Limitations of our study include small sample size of patients, which was primarily due to difficulty in recruiting patients, who are more aware of concerns associated with radiation induced hazards. Second, we did not use automatic exposure technique for dose modulation to assess the effect of NLAF, even though automatic exposure technique is used for routine clinical care. Fixed tube current settings was selected for the following reasons, foremost, it is required to adjust noise index (desired image noise for adjusting tube current), minimum and maximum tube current for each dose levels as well as for different patient size as automatic exposure control would have increased radiation dose to larger subjects and decreased the radiation dose for slimmer subjects. In addition, change in radiation dose with automatic exposure control is non-linear to the body size in order to avoid inadvertent use of high tube currents in larger subjects and too low tube currents in slimmer subjects.
Another limitation of our study is the fact that CT images were acquired in non-dynamic phase of contrast enhancement or without contrast enhancement. To decrease bias for lesion detection with repetitive review of four different dose levels with and without NLAF, radiologists were asked to assess the lesion conspicuity in images with highest noise and then evaluate the other dose levels.
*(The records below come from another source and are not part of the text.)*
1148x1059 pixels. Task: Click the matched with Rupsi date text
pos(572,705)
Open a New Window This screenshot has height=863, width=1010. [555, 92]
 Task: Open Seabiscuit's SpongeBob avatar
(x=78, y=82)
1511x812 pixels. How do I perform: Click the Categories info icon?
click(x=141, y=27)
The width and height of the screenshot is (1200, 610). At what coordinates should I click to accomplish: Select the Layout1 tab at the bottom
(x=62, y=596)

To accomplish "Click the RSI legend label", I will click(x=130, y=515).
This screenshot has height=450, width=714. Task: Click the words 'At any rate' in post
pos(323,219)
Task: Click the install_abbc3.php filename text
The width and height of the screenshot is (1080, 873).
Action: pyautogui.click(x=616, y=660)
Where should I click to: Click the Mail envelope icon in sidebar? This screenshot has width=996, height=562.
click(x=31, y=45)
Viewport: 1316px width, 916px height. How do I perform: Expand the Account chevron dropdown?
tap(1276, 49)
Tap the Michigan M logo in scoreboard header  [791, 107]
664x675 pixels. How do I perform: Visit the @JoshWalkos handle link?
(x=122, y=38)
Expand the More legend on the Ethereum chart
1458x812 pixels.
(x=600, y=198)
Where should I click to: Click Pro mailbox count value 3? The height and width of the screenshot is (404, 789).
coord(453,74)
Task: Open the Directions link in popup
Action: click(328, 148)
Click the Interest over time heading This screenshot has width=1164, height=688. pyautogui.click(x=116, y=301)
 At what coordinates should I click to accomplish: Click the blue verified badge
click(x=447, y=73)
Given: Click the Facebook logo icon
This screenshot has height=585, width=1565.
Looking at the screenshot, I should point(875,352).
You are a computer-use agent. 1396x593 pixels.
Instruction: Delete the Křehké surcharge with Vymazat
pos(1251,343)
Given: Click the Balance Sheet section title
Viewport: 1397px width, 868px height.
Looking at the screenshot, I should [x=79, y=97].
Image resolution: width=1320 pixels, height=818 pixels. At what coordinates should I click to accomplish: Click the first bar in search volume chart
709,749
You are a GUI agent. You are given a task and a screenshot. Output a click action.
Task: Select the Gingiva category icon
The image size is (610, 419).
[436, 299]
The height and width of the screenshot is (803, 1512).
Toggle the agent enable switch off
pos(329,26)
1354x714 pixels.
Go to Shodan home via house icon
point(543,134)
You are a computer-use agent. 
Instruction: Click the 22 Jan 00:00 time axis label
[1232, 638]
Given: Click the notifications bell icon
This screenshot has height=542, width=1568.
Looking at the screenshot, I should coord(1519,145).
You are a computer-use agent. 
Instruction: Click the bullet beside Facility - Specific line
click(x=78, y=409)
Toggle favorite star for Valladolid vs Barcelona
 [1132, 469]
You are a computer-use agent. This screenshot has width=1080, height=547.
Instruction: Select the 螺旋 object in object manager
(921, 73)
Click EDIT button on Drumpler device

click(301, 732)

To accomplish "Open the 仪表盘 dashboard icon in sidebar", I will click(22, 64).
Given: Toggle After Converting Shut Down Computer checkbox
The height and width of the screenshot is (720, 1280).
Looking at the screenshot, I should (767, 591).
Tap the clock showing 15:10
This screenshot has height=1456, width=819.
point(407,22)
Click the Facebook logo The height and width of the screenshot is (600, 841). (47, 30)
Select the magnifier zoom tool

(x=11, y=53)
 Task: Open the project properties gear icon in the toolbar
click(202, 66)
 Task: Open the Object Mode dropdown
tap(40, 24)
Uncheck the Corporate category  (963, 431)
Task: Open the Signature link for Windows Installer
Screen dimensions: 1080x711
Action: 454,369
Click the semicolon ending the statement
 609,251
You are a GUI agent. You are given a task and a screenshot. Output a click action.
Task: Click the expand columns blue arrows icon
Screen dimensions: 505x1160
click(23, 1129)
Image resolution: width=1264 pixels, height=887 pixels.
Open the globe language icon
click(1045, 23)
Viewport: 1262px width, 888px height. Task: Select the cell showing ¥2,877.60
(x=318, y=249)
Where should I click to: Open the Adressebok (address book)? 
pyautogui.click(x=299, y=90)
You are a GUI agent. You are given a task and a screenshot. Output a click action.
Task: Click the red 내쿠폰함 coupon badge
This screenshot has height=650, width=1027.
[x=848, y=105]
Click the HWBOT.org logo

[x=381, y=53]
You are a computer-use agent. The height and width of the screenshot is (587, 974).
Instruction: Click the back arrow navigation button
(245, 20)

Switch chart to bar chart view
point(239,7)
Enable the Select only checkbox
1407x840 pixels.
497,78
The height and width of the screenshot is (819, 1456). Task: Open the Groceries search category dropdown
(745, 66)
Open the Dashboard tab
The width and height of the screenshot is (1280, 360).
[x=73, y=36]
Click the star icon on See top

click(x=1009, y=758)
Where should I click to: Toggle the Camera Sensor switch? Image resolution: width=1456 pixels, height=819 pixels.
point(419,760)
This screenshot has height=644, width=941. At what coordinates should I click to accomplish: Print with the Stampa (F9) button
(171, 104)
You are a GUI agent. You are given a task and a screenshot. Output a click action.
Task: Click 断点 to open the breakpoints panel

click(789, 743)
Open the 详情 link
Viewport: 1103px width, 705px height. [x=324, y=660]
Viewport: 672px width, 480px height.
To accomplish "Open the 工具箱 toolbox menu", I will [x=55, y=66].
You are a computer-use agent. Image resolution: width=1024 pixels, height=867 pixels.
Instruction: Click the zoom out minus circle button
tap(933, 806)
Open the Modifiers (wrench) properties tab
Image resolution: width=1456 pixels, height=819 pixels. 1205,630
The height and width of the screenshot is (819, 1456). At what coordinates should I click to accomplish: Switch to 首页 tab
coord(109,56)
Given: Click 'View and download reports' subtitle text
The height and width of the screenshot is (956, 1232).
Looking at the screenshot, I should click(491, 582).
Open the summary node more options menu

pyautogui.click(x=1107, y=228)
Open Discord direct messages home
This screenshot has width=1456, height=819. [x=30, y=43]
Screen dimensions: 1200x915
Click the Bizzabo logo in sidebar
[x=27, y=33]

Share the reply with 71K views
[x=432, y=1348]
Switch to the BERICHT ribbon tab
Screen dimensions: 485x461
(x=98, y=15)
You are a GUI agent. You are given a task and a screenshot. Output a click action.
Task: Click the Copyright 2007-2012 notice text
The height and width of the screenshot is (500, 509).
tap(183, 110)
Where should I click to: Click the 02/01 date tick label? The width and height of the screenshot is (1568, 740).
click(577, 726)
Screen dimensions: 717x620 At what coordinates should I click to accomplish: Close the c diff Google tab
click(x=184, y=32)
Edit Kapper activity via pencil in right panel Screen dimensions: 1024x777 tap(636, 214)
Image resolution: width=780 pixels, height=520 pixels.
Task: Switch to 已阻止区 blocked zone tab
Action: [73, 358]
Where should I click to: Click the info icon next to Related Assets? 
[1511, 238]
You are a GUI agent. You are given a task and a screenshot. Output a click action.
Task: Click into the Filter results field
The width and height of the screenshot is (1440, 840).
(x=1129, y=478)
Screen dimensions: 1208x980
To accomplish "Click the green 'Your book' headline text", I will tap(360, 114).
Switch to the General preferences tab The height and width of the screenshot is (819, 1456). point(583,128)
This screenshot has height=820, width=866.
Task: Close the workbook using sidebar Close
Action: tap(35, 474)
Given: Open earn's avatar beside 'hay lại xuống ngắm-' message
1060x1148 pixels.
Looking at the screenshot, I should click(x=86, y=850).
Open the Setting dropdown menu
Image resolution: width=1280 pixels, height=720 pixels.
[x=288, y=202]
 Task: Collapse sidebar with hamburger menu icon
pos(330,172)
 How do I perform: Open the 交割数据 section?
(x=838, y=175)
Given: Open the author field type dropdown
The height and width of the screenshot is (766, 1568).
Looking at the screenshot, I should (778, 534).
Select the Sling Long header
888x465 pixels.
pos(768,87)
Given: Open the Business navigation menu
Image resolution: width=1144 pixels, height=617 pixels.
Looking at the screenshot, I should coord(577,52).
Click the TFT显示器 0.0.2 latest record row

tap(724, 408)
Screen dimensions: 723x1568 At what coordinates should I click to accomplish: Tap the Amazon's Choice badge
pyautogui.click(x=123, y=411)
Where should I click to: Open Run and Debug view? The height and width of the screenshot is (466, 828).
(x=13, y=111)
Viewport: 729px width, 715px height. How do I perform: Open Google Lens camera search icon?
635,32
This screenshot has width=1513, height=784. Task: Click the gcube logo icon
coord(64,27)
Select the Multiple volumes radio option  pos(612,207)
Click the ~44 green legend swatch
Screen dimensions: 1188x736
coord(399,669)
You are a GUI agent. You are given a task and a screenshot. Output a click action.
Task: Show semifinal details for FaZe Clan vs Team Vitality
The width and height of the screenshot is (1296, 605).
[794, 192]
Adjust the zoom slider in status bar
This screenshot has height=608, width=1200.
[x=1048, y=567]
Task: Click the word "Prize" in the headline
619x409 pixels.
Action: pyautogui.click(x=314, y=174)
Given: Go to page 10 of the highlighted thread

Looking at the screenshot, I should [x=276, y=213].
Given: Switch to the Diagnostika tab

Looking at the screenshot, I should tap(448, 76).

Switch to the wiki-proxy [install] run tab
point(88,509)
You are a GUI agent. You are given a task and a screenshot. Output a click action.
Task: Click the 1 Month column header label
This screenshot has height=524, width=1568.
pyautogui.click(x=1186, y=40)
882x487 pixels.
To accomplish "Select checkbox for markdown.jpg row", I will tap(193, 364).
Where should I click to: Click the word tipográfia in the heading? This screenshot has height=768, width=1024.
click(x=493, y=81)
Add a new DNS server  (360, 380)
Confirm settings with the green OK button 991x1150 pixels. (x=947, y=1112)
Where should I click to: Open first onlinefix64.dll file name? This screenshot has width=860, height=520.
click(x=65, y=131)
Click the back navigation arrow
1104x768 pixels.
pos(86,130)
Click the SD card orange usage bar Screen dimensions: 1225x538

Implications of our study include potential 75% radiation dose reduction for chest CT with NLAF used in our study. NLAF can enable acquisition of chest CT at 40 mAs, and perhaps at even lower mAs for evaluation of lung tissue window settings. Exact extent of dose reduction potential of NLAF may require further studies with acquisition of images at <40 mAs. Future studies may also be needed to assess advantages or disadvantages of NLAF approach for CT radiation dose reduction compared to hybrid or fully iterative reconstruction of CT images acquired at fractional dose levels.
In conclusion, 2D non-linear adaptive filters can allow reduction of tube current to 40 mAs for chest CT examinations while maintaining diagnostic confidence.